- _Problem statement_
Of all the lines in the material, how many carry the string "Show"? Respond with the number by itself.
***** Supplied data
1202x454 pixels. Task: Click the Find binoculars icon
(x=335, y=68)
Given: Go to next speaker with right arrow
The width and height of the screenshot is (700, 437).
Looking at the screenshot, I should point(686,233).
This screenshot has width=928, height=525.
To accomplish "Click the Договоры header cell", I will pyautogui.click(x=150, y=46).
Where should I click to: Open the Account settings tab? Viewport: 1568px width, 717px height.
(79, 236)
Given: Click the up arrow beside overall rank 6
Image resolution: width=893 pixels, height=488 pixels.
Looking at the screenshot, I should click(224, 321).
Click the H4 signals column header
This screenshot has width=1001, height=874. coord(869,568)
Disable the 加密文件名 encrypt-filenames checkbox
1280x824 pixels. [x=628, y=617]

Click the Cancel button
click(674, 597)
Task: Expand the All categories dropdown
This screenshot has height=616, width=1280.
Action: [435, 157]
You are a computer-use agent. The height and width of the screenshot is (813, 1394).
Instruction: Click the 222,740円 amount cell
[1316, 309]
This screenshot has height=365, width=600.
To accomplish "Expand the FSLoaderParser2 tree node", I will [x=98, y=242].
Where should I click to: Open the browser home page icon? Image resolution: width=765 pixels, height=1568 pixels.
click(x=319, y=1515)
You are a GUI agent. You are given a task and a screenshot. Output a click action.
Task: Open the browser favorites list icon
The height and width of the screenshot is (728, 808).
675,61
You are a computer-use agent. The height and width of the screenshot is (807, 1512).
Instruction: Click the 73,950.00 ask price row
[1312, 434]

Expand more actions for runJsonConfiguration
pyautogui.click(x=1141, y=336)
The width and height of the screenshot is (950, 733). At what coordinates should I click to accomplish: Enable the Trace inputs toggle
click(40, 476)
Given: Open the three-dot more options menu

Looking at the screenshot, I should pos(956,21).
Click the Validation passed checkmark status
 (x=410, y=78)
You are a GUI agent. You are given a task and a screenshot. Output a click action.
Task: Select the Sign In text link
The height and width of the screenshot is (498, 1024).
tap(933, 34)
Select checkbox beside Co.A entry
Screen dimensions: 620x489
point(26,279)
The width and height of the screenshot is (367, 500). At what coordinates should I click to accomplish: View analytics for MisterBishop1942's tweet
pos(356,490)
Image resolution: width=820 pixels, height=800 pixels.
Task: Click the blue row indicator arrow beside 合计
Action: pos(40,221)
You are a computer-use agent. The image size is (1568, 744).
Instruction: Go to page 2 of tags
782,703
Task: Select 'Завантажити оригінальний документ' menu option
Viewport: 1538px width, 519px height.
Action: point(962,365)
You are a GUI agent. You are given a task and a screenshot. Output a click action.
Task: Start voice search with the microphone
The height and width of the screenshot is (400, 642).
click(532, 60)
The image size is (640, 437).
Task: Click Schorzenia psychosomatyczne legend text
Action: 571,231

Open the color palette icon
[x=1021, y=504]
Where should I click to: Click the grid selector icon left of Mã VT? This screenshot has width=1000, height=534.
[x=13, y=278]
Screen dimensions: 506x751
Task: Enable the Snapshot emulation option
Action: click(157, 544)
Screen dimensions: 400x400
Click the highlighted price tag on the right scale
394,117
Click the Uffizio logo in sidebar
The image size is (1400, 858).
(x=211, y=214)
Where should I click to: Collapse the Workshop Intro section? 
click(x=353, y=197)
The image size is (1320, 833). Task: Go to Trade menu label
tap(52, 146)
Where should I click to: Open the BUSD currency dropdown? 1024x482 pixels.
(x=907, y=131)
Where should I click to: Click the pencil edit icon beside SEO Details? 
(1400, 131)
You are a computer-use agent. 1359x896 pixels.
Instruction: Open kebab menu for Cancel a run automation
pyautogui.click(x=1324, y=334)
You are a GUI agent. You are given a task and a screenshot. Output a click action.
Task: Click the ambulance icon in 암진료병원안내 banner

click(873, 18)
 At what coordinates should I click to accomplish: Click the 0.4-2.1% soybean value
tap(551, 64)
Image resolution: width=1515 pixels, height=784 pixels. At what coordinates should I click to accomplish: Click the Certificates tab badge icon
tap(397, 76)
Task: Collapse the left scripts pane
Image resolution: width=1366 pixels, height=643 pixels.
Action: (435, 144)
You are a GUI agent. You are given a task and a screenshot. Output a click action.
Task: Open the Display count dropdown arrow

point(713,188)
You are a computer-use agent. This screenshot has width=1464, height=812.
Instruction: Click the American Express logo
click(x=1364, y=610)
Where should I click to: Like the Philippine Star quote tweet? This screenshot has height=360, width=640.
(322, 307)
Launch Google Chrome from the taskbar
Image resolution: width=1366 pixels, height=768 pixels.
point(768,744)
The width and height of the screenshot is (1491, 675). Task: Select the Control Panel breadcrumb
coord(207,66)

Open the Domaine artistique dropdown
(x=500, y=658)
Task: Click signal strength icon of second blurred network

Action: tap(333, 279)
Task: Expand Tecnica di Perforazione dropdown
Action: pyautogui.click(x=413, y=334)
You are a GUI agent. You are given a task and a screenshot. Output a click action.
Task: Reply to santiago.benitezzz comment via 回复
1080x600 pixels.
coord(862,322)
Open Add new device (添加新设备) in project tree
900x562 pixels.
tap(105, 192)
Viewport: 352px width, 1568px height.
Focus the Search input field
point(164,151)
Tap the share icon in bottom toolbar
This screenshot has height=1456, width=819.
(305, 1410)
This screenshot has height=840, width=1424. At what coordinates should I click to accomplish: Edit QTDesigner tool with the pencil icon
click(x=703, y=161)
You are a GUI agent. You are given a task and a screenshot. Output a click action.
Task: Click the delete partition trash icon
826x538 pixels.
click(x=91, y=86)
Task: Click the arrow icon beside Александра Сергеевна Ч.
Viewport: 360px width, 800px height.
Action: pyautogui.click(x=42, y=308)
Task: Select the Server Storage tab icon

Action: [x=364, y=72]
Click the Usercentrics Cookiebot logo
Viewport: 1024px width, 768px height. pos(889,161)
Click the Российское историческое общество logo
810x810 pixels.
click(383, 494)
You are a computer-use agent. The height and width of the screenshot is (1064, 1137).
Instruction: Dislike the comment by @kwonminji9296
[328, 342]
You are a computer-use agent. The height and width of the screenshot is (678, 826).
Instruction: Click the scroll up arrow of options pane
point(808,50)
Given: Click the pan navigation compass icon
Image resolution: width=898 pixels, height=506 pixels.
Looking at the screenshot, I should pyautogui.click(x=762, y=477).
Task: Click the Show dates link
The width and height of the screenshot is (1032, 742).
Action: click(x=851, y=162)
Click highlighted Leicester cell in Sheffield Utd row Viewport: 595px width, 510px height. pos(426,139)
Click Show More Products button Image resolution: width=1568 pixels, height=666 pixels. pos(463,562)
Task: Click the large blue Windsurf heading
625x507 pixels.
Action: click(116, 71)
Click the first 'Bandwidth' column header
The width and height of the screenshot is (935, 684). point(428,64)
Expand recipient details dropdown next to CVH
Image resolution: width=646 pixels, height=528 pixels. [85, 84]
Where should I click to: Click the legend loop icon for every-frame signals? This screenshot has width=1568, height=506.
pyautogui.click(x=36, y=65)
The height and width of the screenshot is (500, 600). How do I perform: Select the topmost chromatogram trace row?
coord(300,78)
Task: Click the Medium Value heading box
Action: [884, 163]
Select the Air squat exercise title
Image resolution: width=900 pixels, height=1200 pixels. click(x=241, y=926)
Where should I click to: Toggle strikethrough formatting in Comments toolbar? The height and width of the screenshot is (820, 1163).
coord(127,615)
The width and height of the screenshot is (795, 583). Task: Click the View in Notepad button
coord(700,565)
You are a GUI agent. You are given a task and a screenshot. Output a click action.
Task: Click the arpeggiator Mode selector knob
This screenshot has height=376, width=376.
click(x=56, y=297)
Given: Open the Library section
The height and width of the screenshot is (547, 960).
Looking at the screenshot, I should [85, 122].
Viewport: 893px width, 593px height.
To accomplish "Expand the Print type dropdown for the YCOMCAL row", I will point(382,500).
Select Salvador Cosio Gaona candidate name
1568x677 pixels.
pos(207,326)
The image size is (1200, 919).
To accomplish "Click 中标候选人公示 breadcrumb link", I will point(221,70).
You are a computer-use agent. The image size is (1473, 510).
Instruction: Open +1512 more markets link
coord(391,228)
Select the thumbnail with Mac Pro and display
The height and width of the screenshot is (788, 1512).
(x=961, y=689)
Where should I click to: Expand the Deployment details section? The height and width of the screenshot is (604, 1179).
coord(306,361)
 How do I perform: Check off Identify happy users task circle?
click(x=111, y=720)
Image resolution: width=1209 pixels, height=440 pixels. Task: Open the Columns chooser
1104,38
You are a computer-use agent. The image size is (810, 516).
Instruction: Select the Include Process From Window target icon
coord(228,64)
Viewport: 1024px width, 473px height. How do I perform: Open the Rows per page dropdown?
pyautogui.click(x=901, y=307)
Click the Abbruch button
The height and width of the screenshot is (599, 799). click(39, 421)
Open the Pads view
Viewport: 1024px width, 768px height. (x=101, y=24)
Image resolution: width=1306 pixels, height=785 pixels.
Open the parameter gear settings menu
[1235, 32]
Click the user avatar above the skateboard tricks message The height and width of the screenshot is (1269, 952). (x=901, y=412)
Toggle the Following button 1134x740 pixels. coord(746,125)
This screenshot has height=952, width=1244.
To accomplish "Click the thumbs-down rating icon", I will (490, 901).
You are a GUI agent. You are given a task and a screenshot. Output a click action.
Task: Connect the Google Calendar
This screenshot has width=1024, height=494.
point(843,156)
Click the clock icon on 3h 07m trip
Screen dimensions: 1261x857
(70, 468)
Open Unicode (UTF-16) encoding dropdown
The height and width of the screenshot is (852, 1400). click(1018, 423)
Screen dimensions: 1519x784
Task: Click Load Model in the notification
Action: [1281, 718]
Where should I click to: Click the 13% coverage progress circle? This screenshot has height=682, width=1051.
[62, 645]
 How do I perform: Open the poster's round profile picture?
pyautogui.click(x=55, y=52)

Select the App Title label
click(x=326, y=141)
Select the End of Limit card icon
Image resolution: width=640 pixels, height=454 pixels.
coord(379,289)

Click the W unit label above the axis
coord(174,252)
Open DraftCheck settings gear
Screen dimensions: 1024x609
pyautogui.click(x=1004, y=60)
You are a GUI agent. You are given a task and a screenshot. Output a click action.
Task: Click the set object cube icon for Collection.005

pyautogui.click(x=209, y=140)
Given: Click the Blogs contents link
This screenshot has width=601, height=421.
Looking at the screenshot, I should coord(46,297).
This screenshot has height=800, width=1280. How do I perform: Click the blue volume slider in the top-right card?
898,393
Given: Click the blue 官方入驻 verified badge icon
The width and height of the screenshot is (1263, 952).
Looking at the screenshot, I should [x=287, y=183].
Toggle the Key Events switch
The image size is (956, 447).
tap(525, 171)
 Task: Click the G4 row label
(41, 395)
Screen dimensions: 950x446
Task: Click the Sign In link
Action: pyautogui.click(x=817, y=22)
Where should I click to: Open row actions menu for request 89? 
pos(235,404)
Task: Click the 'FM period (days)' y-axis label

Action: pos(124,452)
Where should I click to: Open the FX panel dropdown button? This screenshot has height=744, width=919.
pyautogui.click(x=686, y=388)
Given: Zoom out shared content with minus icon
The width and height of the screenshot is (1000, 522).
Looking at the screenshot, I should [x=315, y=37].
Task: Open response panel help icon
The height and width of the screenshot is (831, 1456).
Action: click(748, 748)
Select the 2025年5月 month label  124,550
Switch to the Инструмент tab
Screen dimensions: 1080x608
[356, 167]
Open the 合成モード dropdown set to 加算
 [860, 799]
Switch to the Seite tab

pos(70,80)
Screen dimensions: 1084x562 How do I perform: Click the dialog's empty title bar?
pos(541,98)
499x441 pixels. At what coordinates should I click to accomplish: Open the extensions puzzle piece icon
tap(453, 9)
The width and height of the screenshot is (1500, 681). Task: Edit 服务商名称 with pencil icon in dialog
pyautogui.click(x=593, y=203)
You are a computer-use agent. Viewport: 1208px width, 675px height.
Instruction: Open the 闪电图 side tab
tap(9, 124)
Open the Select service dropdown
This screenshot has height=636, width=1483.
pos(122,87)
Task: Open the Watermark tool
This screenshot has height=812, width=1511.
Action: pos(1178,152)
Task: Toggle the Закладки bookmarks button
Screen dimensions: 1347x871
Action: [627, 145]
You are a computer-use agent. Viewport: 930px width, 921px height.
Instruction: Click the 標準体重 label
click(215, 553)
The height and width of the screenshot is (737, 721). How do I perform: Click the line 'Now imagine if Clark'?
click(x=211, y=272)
**********
- _Answer section_
2